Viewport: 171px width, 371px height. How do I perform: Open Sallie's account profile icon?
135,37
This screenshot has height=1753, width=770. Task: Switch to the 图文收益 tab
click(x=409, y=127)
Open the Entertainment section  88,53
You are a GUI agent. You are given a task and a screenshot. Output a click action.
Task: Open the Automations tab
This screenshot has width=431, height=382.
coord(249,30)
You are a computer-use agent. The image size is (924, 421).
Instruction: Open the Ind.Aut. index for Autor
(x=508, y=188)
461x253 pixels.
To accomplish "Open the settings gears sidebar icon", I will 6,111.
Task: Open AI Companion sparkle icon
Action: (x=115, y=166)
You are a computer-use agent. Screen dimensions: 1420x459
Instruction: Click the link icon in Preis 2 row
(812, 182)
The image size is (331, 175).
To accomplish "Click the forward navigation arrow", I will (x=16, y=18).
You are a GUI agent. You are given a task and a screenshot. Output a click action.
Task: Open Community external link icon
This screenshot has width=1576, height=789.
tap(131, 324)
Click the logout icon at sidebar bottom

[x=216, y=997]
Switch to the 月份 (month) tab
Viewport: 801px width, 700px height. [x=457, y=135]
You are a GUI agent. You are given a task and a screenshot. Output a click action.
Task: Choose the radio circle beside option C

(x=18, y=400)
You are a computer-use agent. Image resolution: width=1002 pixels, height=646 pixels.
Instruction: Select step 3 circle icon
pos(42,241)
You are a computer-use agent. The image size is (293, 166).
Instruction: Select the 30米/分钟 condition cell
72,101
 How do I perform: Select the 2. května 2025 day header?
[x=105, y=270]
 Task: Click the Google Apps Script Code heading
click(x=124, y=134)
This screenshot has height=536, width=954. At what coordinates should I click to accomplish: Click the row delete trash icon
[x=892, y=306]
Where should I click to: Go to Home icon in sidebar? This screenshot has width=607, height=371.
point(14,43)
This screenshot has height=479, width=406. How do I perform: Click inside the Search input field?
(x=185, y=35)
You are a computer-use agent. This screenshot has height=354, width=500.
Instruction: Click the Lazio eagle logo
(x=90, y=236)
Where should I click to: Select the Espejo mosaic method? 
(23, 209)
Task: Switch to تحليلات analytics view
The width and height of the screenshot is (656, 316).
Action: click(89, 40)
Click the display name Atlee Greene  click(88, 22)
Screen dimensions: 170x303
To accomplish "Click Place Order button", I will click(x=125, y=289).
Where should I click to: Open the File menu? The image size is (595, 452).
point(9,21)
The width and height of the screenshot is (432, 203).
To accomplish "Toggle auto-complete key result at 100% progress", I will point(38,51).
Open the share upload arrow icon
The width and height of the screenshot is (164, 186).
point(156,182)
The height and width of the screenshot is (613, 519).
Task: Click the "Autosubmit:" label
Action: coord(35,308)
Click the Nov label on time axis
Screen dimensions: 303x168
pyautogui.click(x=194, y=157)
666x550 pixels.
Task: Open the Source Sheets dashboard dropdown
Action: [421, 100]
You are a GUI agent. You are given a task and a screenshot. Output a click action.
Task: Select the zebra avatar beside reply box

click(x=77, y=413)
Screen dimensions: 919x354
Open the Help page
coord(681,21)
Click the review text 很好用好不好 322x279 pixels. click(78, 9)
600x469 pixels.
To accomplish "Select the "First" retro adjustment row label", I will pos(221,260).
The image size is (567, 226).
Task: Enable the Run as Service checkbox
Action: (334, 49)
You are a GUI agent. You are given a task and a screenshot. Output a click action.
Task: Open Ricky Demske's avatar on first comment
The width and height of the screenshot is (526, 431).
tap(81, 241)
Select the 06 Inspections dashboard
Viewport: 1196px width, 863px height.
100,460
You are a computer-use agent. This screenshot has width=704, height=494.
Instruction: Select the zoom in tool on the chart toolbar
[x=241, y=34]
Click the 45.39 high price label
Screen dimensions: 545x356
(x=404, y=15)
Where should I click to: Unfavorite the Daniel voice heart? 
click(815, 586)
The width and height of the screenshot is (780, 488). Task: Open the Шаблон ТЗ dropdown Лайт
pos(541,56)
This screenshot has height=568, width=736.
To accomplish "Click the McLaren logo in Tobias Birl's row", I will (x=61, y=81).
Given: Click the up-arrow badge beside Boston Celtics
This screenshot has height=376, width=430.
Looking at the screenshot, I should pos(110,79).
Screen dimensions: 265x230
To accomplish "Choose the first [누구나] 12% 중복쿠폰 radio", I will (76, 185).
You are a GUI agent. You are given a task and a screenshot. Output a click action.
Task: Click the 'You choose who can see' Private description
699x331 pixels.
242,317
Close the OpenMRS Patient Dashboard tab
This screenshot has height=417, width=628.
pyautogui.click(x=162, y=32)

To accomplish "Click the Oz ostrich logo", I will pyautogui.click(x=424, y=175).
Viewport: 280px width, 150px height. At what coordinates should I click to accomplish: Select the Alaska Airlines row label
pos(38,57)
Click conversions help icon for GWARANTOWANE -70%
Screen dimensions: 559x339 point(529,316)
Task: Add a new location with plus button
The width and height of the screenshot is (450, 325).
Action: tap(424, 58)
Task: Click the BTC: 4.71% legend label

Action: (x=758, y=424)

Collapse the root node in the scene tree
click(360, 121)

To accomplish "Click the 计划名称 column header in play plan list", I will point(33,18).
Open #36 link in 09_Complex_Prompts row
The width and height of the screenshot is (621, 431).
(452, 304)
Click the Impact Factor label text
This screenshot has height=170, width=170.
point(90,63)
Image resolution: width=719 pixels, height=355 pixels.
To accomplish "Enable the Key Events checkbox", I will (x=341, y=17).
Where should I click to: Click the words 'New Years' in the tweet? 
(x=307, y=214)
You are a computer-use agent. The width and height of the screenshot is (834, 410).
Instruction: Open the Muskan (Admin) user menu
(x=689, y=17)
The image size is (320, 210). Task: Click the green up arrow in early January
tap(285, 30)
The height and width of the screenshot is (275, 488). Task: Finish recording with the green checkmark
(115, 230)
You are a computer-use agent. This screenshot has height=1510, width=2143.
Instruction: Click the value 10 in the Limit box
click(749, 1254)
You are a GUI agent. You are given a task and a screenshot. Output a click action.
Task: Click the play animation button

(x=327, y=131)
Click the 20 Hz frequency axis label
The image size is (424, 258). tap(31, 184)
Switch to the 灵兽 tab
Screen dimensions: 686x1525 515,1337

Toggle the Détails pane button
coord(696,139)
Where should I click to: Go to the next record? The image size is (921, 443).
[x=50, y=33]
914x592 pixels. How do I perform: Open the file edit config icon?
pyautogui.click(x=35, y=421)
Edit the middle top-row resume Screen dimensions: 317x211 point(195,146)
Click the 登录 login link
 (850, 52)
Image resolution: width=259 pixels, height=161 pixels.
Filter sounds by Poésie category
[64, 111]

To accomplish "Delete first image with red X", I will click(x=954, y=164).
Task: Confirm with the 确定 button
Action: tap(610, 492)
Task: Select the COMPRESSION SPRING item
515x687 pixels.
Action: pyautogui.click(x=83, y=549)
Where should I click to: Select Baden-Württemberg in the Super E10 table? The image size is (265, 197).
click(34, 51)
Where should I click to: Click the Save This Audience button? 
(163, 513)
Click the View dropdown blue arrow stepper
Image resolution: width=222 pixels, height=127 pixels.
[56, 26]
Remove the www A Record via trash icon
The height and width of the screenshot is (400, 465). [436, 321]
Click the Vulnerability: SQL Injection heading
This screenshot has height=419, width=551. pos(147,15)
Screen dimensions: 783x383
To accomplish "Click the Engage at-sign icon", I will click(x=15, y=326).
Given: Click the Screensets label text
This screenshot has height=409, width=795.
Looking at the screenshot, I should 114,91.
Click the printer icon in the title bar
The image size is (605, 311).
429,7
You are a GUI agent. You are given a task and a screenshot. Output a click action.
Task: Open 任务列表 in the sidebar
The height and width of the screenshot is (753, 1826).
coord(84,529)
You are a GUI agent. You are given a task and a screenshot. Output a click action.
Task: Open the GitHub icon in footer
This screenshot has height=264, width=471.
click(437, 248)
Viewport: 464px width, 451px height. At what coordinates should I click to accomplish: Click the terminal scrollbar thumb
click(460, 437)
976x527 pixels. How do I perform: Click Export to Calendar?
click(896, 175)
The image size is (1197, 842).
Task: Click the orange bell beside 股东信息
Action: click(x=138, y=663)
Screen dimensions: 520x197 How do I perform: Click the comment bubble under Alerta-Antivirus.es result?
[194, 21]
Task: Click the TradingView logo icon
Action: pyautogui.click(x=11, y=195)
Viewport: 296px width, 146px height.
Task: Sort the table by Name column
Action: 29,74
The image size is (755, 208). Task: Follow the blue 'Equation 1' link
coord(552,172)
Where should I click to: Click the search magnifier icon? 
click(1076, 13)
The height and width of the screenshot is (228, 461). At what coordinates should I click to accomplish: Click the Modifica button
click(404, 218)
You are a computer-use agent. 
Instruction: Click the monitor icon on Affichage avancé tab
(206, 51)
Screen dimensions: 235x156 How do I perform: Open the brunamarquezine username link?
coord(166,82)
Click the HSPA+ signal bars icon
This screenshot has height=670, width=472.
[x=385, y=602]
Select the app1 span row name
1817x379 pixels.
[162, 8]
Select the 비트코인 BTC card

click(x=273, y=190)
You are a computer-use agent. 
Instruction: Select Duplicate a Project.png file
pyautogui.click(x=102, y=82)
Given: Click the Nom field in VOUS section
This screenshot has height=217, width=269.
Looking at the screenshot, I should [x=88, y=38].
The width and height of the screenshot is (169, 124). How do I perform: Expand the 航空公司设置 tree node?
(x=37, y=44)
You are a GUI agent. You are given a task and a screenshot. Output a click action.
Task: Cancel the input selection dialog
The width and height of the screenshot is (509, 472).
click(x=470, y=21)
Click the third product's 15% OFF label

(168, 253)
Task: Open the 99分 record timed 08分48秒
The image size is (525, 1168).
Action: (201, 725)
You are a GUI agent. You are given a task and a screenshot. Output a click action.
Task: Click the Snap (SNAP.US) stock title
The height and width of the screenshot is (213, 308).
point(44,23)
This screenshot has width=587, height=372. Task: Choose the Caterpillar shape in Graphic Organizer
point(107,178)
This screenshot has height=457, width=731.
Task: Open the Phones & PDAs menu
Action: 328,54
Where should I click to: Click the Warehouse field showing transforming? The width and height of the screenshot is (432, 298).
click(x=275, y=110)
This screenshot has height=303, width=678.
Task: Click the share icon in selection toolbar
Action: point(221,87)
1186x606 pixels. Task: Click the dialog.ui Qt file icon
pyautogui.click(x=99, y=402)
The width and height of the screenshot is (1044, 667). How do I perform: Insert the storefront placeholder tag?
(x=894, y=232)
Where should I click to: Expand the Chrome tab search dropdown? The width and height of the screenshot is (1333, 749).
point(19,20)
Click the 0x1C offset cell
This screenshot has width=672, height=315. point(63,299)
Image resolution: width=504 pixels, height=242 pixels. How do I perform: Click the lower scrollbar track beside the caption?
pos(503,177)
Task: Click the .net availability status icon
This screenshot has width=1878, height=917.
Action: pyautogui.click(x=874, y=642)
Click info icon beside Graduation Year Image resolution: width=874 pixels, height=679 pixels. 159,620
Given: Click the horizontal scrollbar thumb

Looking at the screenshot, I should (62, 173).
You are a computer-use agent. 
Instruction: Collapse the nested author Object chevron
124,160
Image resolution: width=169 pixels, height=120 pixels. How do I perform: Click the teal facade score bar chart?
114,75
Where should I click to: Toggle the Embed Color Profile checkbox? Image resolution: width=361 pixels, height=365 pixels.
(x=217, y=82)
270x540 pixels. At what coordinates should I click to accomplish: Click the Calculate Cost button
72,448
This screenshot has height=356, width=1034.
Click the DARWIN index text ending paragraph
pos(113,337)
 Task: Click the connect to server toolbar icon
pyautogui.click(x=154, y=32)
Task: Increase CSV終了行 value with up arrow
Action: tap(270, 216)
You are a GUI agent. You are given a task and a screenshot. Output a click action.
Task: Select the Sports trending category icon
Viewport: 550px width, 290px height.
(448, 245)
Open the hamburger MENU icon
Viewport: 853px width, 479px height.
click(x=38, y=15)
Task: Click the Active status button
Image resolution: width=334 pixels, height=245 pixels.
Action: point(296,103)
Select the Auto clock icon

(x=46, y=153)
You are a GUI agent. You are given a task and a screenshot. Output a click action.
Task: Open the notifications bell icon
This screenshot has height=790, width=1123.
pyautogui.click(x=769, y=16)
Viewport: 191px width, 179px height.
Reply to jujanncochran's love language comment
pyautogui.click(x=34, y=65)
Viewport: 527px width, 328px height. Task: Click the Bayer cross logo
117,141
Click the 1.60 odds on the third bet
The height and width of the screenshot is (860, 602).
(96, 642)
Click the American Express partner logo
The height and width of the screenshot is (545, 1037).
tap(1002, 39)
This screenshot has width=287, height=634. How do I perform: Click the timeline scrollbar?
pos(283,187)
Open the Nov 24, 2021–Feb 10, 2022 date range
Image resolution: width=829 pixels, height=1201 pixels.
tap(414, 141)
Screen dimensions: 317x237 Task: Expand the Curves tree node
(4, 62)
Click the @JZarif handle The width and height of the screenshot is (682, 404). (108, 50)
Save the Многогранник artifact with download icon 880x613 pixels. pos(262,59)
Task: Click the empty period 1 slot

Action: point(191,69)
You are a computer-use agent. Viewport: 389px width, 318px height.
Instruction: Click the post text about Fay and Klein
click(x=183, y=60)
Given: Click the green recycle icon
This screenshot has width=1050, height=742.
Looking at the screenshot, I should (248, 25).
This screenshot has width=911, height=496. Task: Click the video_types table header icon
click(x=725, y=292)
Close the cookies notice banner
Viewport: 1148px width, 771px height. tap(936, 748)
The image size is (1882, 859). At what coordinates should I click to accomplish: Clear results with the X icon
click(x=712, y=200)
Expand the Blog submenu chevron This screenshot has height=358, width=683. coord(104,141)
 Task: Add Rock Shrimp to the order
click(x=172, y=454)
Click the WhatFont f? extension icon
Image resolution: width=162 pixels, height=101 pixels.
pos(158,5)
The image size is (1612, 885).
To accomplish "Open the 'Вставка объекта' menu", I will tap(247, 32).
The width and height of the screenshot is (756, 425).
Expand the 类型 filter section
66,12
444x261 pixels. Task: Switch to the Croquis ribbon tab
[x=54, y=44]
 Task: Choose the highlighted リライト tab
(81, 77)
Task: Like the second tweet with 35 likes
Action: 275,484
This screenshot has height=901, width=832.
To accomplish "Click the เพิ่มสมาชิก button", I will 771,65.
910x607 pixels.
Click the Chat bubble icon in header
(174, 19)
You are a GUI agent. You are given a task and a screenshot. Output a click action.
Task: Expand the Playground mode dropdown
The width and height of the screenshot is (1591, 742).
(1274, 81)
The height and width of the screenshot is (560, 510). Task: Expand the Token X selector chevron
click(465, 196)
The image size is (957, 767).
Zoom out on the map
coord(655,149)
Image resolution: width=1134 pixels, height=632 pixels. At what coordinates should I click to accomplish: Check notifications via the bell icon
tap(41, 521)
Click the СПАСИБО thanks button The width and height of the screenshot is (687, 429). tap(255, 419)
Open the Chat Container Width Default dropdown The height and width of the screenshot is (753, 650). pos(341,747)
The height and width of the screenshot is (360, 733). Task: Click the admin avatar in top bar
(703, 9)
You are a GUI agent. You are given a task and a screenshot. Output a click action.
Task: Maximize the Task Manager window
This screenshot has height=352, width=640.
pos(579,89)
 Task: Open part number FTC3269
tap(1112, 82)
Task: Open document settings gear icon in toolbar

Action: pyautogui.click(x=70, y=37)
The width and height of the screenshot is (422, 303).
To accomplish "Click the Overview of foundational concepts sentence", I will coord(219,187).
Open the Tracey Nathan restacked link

· · · ·

-- Task statement --
Look through the material and copy each line that has "title".

-- Your response --
Click the printer icon in the title bar
Task: Click the Snap (SNAP.US) stock title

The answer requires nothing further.